:: COMPLETE O SEGUINTE ::
a) Repita sem alterações o trecho da entrevista ao toureiro que abre com as palavras que contêm "Do que é que" e fecha com "a ser rico.".
b) Na entrevista ao toureiro, passe para inglês a frase "Eu comercializo cavalos e monto a cavalo todos os dias, na herdade Paúl da Vala, em Samora Correia."

:: TEXTO ::
Conseguimos ouvir o relinchar, porque é a montar um cavalo que Francisco Palha, 31 anos, dá a entrevista à MAGG, por telefone. É toureiro, mas não vive só disso porque, explica, é impraticável para quase todos os que exercem esta atividade, salvo raras exceções. Está nos 700 hectares da herdade do pai, onde se dedica, sobretudo, aos cavalos. A época das corridas, altura em que pisa entre uma a duas vezes por semana a arena, começa a 1 de fevereiro e termina a 1 de novembro, o que significa que a temporada de 2018 está fechada, mas que a de 2019 já não está assim tão longe.

Considera uma "afronta" e "anti-constitucional" a posição da ministra da Cultura, Graça Lopes, que, para o Orçamento de Estado de 2019 (votado a 29 de novembro), não quer ver o IVA reduzido para 6% neste tipo de espetáculo, contrariamente ao que defende para os outros. Por isso, o toureiro apela à intervenção do Presidente da República, Marcelo Rebelo de Sousa, de modo a que se "corrija a barbaridade."

Explica que neste tipo de espetáculo, em que homem e animal se confrontam, há "ética e estética", mas aceita aqueles com opiniões diferentes. Já matou touros (ou toiros, como diz sempre) e explica que, se não fosse por aquilo que considera ser uma manifestação cultural, a raça com que se defronta já nem sequer existiria.

Pode recordar a primeira experiência na arena?
Tinha 11 anos e foi numa garraiada em Vila Franca de Xira. Aconteceu porque via um primo, mais novo, a tourear em casa e ganhei uma espécie de picardia, que me fazia querer ser como ele. Claro que correu pessimamente. Nem conseguia reagir. Não conseguia fazer nada daquilo que imaginava. Não conseguia conduzir os cavalos, não conseguia acertar com as bandarilhas. O normal para um principiante. Pensei que ia ser um grande triunfo, mas ainda bem que não foi, para querer ir mais longe.

Do que é que mais gosta em ser toureiro?
O que eu mais gosto é de fazer as pessoas felizes, os aficionados felizes. Eu fui nascido e criado no campo, portanto a vida não faz sentido nenhum sem toiros.

Quanto é que ganha em média um toureiro?
Umas vezes ganha para as despesas, outras nem tanto. Mas, na verdade, salvo uma ou outra exceção, não se ganha o suficiente para se chegar a ser rico.

Como é o dia a dia de um toureiro?
Eu comercializo cavalos e monto a cavalo todos os dias, na herdade Paúl da Vala, em Samora Correia. O meu dia a dia é levantar-me às 8 horas e estar nisto até à noite. Tenho de preparar os cavalos para as corridas, para comercializar ou para a equitação de trabalho. À parte disso, tenho as corridas. Penso que hoje em dia, praticamente todos os toureiros têm de ter uma vida paralela. Tourear é muito dispendioso. Não se pode viver só disso.

:: DADOS FORNECIDOS ::
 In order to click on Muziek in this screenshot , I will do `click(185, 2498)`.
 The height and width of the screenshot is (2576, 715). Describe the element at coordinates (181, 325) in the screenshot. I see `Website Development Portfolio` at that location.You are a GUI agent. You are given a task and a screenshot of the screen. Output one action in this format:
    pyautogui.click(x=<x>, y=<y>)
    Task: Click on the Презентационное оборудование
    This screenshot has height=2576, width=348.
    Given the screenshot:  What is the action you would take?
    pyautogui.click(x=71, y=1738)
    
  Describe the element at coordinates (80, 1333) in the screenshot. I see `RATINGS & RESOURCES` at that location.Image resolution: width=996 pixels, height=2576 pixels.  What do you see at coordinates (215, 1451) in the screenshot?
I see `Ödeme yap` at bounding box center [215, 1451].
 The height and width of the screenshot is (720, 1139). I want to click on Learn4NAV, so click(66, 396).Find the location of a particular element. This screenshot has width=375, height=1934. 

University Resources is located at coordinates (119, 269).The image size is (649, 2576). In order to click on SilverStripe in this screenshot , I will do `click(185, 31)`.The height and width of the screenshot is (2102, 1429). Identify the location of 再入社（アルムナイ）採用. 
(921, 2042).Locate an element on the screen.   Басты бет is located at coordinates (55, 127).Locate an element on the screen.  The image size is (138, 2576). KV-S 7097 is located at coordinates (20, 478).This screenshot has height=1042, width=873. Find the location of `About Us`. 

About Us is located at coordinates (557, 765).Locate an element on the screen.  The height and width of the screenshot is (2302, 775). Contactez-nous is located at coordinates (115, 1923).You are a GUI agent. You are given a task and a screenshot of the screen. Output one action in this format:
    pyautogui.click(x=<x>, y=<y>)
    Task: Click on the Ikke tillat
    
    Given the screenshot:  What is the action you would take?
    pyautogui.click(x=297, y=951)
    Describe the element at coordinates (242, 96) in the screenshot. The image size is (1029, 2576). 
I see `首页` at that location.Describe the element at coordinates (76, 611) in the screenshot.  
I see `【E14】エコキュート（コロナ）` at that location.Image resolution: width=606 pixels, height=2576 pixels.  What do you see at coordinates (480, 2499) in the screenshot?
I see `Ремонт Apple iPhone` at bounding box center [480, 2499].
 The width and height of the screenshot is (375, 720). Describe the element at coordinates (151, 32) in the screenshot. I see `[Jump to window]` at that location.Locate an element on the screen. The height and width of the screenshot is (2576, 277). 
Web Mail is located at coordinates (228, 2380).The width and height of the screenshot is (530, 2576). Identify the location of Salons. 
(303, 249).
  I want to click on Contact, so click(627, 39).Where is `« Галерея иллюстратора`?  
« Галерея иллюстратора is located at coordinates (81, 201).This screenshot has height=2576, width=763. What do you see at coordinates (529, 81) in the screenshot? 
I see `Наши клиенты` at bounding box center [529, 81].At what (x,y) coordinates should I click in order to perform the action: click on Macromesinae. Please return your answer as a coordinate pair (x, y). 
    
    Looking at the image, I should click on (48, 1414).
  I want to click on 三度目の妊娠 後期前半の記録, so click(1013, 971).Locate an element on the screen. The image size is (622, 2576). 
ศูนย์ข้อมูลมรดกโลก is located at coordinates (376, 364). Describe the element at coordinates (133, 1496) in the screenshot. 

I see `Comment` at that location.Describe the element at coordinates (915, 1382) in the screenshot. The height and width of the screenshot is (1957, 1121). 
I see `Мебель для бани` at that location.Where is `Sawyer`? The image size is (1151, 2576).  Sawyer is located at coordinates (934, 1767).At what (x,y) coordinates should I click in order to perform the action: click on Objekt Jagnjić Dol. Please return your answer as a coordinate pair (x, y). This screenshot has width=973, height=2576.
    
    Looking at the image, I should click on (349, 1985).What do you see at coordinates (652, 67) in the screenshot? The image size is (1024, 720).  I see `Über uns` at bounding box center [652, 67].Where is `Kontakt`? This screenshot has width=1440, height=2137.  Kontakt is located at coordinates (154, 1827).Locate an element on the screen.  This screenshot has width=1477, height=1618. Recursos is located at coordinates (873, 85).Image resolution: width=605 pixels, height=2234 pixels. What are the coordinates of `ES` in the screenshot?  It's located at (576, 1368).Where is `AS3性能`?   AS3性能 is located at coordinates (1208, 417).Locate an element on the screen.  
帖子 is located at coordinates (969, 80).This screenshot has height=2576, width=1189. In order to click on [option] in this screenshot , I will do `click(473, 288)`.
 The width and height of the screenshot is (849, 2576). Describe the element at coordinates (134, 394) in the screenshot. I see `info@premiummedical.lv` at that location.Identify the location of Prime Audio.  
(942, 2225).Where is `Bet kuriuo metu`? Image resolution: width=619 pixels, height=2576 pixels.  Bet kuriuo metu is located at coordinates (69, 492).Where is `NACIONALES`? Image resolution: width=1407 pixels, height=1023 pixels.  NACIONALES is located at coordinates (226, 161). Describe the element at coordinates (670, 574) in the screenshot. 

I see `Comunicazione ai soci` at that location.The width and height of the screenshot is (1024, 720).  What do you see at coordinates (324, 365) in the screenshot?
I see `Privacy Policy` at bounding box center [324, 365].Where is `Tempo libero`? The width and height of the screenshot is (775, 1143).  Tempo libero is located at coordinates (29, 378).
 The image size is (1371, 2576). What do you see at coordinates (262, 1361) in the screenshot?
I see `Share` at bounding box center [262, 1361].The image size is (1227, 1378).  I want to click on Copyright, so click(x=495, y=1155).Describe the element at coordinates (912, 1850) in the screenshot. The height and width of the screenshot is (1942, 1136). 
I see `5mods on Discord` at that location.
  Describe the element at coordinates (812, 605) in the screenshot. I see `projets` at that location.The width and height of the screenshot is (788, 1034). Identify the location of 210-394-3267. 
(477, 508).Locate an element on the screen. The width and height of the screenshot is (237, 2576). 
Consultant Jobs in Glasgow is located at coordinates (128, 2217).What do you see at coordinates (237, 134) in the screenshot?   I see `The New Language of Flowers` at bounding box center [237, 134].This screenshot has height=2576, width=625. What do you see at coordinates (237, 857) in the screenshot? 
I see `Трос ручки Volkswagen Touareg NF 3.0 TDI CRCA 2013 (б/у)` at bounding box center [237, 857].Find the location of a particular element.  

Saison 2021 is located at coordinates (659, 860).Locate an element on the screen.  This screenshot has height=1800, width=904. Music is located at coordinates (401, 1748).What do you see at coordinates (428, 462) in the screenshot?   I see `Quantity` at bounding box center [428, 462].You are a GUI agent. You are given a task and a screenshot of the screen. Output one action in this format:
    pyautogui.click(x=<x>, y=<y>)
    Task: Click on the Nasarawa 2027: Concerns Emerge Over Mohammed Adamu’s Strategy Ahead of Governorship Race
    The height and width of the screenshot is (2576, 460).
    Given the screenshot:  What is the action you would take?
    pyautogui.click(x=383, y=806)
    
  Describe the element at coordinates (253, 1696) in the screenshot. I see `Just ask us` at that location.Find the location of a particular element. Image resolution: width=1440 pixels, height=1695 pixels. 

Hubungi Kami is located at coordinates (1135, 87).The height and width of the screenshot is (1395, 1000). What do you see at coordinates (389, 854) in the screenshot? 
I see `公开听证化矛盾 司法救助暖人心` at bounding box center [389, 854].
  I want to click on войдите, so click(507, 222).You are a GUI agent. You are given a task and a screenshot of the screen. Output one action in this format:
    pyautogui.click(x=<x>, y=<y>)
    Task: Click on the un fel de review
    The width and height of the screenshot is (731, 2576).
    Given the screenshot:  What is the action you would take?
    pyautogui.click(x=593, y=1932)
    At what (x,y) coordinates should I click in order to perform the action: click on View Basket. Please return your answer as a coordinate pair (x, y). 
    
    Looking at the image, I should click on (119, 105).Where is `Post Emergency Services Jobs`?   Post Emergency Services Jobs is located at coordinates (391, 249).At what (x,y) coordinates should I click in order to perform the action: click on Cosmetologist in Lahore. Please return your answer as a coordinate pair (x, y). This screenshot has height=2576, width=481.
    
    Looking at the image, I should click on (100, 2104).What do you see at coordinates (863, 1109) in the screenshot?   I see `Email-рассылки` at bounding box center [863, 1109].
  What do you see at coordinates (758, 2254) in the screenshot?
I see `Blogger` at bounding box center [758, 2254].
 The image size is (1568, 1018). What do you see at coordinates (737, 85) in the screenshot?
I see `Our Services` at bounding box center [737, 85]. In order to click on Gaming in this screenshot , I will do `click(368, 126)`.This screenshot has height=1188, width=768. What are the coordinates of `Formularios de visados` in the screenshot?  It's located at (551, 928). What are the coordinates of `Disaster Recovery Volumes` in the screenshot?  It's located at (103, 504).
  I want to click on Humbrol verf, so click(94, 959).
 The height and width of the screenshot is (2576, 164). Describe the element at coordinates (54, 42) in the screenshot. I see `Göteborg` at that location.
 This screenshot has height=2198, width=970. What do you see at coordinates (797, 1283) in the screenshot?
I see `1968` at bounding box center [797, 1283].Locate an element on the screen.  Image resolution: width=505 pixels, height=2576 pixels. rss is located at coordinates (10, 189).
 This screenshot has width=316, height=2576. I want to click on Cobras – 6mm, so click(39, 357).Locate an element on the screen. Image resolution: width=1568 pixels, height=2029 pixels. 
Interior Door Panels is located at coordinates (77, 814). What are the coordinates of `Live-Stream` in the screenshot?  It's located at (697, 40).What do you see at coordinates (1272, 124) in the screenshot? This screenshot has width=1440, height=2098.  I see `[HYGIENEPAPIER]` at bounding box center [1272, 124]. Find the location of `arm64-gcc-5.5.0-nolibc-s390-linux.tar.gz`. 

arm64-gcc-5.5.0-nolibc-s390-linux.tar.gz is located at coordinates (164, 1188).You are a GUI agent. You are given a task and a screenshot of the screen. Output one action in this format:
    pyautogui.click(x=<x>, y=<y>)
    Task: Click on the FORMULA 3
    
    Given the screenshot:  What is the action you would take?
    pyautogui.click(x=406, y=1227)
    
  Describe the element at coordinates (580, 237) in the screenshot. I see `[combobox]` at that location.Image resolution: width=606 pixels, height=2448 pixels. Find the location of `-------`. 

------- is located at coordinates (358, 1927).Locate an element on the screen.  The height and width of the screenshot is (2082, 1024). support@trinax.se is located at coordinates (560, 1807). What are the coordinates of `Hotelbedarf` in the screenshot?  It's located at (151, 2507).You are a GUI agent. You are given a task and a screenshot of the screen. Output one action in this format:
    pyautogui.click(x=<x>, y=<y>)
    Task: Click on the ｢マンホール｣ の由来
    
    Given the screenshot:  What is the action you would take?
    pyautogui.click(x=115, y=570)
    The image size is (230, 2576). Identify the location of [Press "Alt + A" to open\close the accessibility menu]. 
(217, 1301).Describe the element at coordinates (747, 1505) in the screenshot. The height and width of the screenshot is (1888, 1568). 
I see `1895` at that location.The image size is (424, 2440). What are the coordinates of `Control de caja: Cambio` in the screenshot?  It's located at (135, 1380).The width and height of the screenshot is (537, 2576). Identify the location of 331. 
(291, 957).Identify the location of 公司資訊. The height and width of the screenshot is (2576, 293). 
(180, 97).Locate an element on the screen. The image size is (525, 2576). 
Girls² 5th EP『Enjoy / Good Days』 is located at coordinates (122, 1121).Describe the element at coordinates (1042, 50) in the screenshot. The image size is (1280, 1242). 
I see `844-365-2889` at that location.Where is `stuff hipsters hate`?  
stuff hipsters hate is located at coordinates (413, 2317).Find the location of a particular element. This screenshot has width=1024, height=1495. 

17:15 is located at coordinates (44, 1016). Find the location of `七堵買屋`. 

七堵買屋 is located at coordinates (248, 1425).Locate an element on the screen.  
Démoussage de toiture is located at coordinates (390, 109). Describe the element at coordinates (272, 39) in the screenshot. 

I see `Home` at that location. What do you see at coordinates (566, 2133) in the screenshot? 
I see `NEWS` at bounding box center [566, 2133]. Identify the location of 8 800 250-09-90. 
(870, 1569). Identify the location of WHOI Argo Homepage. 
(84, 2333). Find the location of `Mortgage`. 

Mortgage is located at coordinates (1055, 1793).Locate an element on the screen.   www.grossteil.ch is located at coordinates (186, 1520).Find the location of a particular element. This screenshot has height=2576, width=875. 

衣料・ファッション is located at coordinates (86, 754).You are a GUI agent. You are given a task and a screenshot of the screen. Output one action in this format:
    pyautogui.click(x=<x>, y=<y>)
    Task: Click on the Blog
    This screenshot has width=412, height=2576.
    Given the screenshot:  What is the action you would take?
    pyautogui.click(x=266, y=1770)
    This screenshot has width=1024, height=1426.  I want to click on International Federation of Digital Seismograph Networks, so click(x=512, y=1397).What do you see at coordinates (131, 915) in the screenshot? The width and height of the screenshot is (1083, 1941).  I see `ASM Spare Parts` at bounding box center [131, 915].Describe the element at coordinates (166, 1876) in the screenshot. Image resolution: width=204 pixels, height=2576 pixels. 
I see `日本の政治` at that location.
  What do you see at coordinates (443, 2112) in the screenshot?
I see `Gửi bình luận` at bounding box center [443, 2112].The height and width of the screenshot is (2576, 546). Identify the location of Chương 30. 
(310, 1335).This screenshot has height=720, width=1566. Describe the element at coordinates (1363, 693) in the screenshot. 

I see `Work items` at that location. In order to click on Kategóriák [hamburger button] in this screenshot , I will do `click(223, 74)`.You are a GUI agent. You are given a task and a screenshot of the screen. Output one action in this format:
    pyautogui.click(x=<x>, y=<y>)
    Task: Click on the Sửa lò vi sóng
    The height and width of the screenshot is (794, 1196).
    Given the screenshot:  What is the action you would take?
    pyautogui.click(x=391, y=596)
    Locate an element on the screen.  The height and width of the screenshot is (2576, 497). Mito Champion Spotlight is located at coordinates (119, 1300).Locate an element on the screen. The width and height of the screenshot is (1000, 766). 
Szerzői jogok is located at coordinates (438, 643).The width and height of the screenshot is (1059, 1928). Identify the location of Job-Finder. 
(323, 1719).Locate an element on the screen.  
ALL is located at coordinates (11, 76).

:: RESOLUÇÃO DAS TAREFAS ::
a)
Do que é que mais gosta em ser toureiro?
O que eu mais gosto é de fazer as pessoas felizes, os aficionados felizes. Eu fui nascido e criado no campo, portanto a vida não faz sentido nenhum sem toiros.

Quanto é que ganha em média um toureiro?
Umas vezes ganha para as despesas, outras nem tanto. Mas, na verdade, salvo uma ou outra exceção, não se ganha o suficiente para se chegar a ser rico.

b) I sell horses and ride every day on the Paúl da Vala estate, in Samora Correia.